The task | Exactly the lines starting at the line containing "This screenshot has height=538, width=778." and ending at the line containing "Task: Open the Concentration" are to be written out from the listing below, both included.

Data START

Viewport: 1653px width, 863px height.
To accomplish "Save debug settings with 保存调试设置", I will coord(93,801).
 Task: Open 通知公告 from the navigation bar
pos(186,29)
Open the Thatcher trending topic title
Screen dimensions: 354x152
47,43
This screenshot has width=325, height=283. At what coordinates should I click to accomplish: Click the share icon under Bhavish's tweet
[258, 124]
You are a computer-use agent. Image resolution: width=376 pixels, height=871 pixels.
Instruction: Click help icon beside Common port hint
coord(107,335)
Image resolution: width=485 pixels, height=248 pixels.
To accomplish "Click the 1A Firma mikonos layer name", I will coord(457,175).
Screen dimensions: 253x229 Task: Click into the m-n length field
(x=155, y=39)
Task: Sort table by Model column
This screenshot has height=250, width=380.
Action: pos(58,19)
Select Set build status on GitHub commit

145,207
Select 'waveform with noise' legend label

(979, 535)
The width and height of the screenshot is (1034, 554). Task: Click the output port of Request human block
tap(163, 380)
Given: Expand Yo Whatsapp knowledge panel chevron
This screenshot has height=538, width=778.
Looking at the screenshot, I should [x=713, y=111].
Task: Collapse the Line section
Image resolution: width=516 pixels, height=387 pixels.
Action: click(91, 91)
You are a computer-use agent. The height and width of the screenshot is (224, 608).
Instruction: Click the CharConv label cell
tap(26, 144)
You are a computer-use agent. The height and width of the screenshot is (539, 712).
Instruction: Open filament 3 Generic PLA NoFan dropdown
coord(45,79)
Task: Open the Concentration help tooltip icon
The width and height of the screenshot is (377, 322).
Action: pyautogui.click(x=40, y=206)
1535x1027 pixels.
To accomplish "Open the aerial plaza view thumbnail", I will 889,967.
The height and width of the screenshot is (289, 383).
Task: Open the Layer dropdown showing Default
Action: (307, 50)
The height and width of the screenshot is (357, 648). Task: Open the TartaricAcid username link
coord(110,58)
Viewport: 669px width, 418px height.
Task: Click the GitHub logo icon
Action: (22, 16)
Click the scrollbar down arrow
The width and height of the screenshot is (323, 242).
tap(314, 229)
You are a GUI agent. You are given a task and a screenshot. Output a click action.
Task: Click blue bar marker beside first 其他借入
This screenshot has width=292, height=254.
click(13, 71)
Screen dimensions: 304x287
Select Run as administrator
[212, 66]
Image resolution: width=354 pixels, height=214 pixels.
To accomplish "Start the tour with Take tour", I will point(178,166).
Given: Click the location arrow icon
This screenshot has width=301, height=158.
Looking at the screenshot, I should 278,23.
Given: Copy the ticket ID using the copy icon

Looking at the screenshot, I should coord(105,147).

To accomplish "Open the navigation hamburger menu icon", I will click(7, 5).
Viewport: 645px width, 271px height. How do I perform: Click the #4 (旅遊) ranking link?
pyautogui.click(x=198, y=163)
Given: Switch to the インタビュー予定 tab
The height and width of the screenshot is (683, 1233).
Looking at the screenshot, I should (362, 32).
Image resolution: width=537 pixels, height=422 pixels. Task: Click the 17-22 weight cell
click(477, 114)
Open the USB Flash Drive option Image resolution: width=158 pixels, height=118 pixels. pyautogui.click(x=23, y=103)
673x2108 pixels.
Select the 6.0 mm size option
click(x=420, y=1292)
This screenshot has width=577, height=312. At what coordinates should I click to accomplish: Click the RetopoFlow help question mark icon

Data END

Answer box |
This screenshot has height=538, width=778.
Looking at the screenshot, I should [x=713, y=111].
Task: Collapse the Line section
Image resolution: width=516 pixels, height=387 pixels.
Action: click(91, 91)
You are a computer-use agent. The height and width of the screenshot is (224, 608).
Instruction: Click the CharConv label cell
tap(26, 144)
You are a computer-use agent. The height and width of the screenshot is (539, 712).
Instruction: Open filament 3 Generic PLA NoFan dropdown
coord(45,79)
Task: Open the Concentration help tooltip icon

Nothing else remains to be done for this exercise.